Shildon, County Durham
What do you know about San Pareil the ‘without equal’ steam locomotive? Visit the original train at the National Railway Museum to find out more. The engine was built by engineer Timothy Hackworth (also from Shildon) for the Rainhill Trials, the Victorian’s answer to the F1 Grand Prix – a head to head along a mile of track on the Liverpool to Manchester Railway. Sadly for Timothy many other trains did live up to his locomotive and he was pipped to the post by his Northern rival Robert Stephenson with the famous Rocket.
01388 777999 www.nrm.org.uk

In the shadow of the castle are these snowy-white cows, one of the rarest animals on the planet. We think that’s something to shout about – and boy do these beautiful beasts make a racket (imagine the roar of a fighting stallion). Untouched by human hands, the breed have roamed free for 700 years. Chillingham Wild Cattle Association offer guided tours, but don’t get too close – it’s customary for the herd to see off their weakest members.

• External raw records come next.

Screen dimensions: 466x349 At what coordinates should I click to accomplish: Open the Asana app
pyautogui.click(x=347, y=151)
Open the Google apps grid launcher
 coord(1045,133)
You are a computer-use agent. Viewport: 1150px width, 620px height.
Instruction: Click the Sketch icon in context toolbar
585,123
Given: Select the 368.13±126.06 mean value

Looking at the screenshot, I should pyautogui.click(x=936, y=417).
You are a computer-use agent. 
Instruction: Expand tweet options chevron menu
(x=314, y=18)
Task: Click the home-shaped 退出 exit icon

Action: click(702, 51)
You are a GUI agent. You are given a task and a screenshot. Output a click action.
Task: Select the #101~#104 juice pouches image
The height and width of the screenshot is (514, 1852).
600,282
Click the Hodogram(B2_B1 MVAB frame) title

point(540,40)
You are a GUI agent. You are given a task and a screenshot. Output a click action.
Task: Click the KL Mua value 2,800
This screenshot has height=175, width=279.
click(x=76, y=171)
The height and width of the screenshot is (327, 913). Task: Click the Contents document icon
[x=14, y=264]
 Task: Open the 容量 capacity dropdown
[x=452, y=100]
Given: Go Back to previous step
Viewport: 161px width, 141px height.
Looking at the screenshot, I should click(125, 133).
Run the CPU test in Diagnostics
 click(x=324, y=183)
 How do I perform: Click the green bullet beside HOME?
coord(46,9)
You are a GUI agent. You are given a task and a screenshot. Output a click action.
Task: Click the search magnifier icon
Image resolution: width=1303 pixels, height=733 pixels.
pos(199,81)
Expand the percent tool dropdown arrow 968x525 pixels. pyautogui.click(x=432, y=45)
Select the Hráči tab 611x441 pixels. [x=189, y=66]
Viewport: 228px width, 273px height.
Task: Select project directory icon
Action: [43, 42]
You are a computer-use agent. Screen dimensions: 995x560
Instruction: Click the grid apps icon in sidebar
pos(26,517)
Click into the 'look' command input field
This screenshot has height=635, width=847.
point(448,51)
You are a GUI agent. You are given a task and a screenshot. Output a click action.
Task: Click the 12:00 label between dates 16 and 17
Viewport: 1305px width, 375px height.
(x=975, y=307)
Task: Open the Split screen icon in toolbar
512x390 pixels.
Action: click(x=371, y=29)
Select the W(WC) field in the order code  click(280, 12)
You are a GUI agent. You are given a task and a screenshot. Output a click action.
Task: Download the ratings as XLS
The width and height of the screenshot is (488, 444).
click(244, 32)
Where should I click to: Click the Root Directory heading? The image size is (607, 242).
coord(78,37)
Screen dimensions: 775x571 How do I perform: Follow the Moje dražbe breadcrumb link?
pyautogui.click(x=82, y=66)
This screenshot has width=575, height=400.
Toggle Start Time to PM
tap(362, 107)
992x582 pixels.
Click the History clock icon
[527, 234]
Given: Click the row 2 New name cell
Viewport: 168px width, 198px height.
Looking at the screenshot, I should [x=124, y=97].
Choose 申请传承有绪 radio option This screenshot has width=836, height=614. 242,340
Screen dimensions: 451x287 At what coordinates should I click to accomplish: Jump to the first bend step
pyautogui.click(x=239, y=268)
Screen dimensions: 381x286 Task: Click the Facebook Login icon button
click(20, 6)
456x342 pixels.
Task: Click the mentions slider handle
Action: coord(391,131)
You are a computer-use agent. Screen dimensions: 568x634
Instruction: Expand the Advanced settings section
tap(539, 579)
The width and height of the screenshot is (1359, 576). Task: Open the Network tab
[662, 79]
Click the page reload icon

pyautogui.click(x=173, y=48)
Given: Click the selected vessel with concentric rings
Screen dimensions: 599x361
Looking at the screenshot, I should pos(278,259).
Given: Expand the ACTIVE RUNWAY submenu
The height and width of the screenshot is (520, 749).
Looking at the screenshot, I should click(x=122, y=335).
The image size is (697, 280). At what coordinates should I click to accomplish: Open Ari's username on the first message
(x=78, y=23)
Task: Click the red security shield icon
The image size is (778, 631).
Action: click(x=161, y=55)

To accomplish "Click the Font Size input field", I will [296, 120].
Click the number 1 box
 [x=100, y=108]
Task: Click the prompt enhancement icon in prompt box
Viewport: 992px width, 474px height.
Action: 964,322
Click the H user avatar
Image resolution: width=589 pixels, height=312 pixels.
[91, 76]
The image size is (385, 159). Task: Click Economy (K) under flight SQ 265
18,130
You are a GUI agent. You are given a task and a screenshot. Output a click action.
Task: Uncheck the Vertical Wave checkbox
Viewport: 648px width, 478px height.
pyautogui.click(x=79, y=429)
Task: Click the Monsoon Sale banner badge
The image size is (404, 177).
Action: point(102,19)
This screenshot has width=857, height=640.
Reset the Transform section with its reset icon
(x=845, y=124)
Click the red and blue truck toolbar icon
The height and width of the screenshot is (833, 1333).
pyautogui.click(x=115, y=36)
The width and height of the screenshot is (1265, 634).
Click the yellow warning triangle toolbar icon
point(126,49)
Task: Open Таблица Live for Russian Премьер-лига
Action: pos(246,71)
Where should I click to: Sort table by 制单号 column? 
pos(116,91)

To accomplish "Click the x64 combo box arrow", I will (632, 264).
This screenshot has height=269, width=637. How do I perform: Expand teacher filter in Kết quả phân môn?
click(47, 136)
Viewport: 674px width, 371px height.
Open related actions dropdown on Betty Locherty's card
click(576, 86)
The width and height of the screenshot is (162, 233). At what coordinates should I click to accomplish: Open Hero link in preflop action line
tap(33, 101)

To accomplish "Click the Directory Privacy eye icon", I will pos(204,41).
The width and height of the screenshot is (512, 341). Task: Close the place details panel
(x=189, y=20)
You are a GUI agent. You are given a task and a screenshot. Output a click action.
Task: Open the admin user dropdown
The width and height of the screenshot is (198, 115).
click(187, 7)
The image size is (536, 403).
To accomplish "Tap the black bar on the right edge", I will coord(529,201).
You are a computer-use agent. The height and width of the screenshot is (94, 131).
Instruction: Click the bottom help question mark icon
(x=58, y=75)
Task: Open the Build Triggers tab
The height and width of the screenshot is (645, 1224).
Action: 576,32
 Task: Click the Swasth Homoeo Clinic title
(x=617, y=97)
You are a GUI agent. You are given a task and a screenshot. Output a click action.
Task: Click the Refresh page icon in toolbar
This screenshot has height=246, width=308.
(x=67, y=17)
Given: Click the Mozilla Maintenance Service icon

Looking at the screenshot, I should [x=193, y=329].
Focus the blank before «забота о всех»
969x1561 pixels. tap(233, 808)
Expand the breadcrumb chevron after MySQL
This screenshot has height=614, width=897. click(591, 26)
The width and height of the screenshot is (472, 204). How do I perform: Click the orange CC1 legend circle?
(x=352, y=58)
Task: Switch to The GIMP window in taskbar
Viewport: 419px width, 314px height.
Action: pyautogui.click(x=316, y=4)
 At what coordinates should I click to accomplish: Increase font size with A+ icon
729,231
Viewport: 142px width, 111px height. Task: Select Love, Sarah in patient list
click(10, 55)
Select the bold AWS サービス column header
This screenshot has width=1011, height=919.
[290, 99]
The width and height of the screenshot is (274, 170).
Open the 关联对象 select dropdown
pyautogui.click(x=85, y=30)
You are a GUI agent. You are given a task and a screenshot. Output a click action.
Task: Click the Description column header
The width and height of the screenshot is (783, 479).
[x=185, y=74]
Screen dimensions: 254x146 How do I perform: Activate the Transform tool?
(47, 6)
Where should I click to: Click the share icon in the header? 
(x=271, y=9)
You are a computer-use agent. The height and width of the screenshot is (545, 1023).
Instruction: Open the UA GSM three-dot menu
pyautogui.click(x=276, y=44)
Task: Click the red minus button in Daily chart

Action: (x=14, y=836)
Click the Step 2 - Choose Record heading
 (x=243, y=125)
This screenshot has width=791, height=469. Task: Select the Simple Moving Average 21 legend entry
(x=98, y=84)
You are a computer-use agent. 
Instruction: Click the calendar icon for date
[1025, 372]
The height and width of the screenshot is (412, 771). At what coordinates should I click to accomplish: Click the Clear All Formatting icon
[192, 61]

Eek.

Read our interview with warden Ellie Crossley online at www.livingnorth.com

The Museum of Hartlepool is a delight for history buffs, holding everything from prehistoric axes to 19th century toys, but there is one particular treasure that remains a mystery even to the curators – the ‘mystery object’. A piece of military regalia that may or may not have adorned the grave of Sidney Godley, the first private soldier to win the Victoria Cross in World War I. What is it? Where did it come from? And how did it get to Hartlepool? This is one of the North East’s best-kept secrets.